In February 2026, the CDC Foundation coalition launched “Hypertension Bites,” a public awareness campaign timed to American Heart Month. The campaign uses a 1990s-inspired aesthetic to reach Generation X and older millennial adults, aiming to convert awareness into concrete action like tracking blood pressure numbers and following treatment plans. The campaign website, mybpcontrol.org, provides an interactive tool for users to build a personalized control plan.14Fierce Pharma. Hypertension Bites: AZ-Backed Coalition Launches 90s-Inspired Awareness Campaign

The Scale of the Problem

The NHCI and its successor programs exist because hypertension remains one of the most widespread and deadly conditions in the United States. Nearly half of American adults — 48.1 percent, or about 119.9 million people — have high blood pressure, and roughly three out of four of those individuals do not have the condition under control.3CDC. High Blood Pressure Facts and Statistics In 2023, high blood pressure was a primary or contributing cause in more than 664,000 deaths. The condition costs the U.S. health system approximately $131 billion annually.
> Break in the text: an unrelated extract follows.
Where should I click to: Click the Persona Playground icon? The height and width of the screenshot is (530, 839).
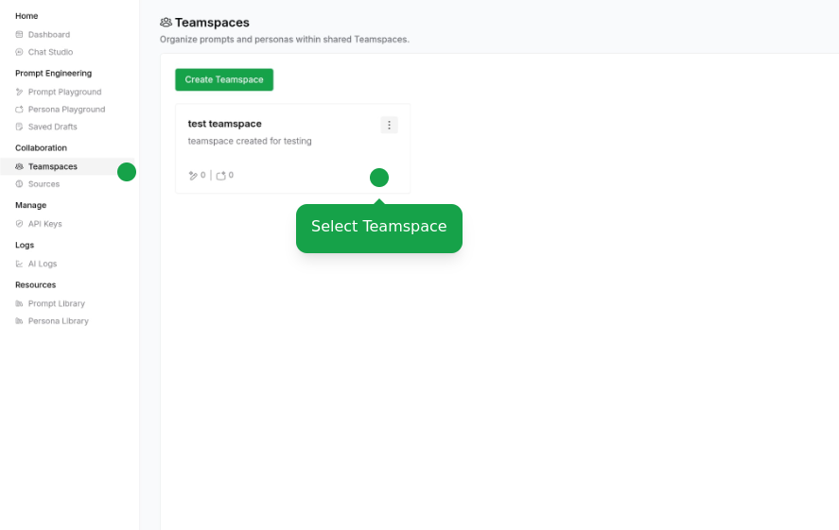coord(19,110)
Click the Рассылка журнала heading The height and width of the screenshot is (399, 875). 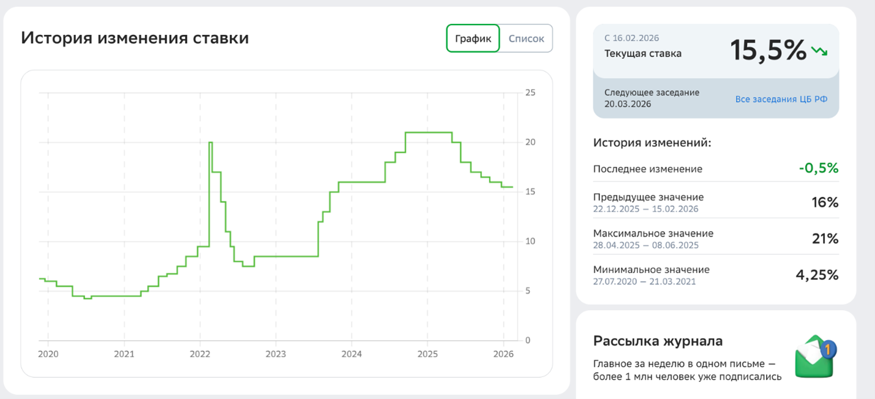tap(658, 341)
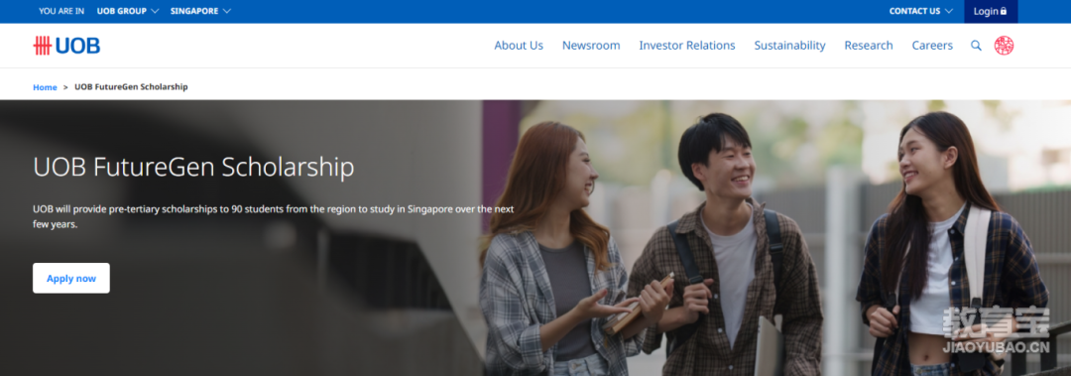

The disparities are sharp. Non-Hispanic Black adults have the highest hypertension prevalence of any racial or ethnic group and experience significantly lower control rates even when they receive treatment at similar rates to white adults. Hispanic and Asian American adults face their own barriers, including lower awareness of their diagnoses and lower rates of health insurance coverage.15AHA Journals. Hypertension Disparities Among U.S. Adults The 2020 Surgeon General’s Call to Action to Control Hypertension identified structural factors — segregated neighborhoods, poverty, job stress, and unequal access to healthy food and quality healthcare — as a “third arm of risk” driving these gaps.16HHS. The Surgeon General’s Call to Action to Control Hypertension

The NHCI’s results — meaningful, measurable improvements in blood pressure control at community health centers with some of the lowest baseline rates in the country — demonstrated that targeted federal investment in evidence-based tools and technical assistance can move the needle on a condition that kills hundreds of thousands of Americans each year. Whether that momentum continues under restructured federal health agencies and new program frameworks remains an open question.